I realize that my turning speed wasn't exactly perfect, nor was the TPS I said you needed, but this was just supposed to be an approximation of the MINIMUM TPS required to overcome those barriers consistently. Please let me now if you have any questions. The moves I alloted for each time are as follows:

F2ll and 4 Look Last Layer- Done relatively optimally- 75 moves, cross+f2l- 35 moves, Oll- 8 moves (average) + 10 moves (average for oriented edge olls), Pll- Corners(A perm and V perm average) 11 moves, Edges- 11 moves

F2l and 2 Look Last Layer- Done relatively optimally- 53 (I used 50 in the vid) moves cross+ f2l- 30 moves, Oll- 11 moves, Pll, 12 moves

If you feel like skipping to certain parts, the Sub 1 minute is at 1:18, the sub 45 is at 4:33, the Sub 30 is at 7:24, the Sub 25 is at 9:58, the Sub 20 is at 12:26, Sub 17 is at 15:39, Sub 15 is at 18:03.


----------



## iShadows (Jan 11, 2012)

OMG, I love you LOL, thanks for the video mate, the other video that you post about CN, really helps, I don't know why haters say that is not useful... Thanks


----------



## masterofthebass (Jan 11, 2012)

Your assumption for F2L knowledge does not really translate to someone who is even over 30s.
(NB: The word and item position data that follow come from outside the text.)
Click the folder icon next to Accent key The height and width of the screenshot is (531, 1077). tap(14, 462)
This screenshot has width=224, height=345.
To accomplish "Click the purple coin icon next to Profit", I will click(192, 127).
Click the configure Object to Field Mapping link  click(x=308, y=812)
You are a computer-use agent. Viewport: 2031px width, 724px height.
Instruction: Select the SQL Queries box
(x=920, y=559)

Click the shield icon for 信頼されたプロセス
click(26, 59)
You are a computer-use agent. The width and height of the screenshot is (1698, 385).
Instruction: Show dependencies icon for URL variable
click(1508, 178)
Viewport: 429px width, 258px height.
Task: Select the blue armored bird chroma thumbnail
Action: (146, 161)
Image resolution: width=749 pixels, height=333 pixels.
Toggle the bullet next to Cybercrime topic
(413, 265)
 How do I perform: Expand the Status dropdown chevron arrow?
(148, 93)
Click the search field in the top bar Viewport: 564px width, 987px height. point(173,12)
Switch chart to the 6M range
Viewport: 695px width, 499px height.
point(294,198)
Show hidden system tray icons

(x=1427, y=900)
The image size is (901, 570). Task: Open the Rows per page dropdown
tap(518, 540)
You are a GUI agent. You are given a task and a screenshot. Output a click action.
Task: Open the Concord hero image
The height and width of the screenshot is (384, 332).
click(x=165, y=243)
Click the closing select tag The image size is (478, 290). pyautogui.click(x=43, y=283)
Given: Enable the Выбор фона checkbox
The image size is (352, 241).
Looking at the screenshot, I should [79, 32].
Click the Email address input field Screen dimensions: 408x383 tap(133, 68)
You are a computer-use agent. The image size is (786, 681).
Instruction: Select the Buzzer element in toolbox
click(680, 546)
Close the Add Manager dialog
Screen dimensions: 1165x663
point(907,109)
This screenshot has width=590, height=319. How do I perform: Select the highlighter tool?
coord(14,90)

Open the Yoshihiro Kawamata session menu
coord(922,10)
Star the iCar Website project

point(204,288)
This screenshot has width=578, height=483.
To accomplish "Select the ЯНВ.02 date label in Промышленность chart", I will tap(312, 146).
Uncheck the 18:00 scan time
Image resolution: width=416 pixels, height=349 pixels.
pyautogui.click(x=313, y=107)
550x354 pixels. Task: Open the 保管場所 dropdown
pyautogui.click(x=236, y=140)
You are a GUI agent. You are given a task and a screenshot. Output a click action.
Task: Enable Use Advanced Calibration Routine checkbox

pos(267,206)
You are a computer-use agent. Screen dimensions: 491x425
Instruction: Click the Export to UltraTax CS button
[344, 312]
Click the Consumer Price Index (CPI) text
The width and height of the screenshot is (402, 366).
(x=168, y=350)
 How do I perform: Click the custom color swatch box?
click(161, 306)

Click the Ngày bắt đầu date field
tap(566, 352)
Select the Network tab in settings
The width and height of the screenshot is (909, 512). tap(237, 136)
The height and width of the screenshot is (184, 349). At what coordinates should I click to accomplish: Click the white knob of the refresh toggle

Its almost impossible for someone who averages sub15 to say how a person who is at 1:00 solves. Your TPS will not be accurately reflective of what is needed for someone who has a much worse F2L than you.

--Edit--
Also, you are turning MUCH faster at the end of your solves (Aperm on the sub45 example) because you are trying to make sure you get under the barrier. Either you should really take the time to practice 30s solves or not be so authoritative with your videos.


----------



## joey (Jan 11, 2012)

It doesn't really work like that, of course you can solve with really slow TPS using CFOP in 50s.. use beginners and have beginners look-a-head.. and it's not that easy.


----------



## Thompson (Jan 11, 2012)

*Can you sow a sub 10 TPS example please*


----------



## Kyle™ (Jan 11, 2012)

I'll save everyone 22+ minutes. If you want to be faster then turn faster and look ahead.


----------



## RaresB (Jan 11, 2012)

I really admire your dedication to making videos however i find this one slightly misleading once you get to a certain speed (such as sub 15 lets say) your cubing understanding and logic is much more advanced then lets say someone who is sub-1, once you have this logic it would be nearly impossible i would think to use a beginners logic. Think of it like this, once you know how to solve a cube you dont know how to try and solve it as if you didnt know how to solve it. I hope that made sense


----------



## PandaCuber (Jan 11, 2012)

pwnAge said:


> I really admire your dedication to making videos however i find this one slightly misleading once you get to a certain speed (such as sub 15 lets say) your cubing understanding and logic is much more advanced then lets say someone who is sub-1, once you have this logic it would be nearly impossible i would think to use a beginners logic. Think of it like this, once you know how to solve a cube you dont know how to try and solve it as if you didnt know how to solve it. I hope that made sense


 
That true, But i think the video is leaning towards more turning speed than lookahead and tricks. To show how fast you should or could be turning.


----------



## samkli (Jan 11, 2012)

Good vid!

Of course this video wont help many to get faster. But I think this is a good video that makes people realize that they should focus more on smoothness than on speed.


----------



## jskyler91 (Jan 12, 2012)

samkli said:


> Good vid!
> 
> Of course this video wont help many to get faster. But I think this is a good video that makes people realize that they should focus more on smoothness than on speed.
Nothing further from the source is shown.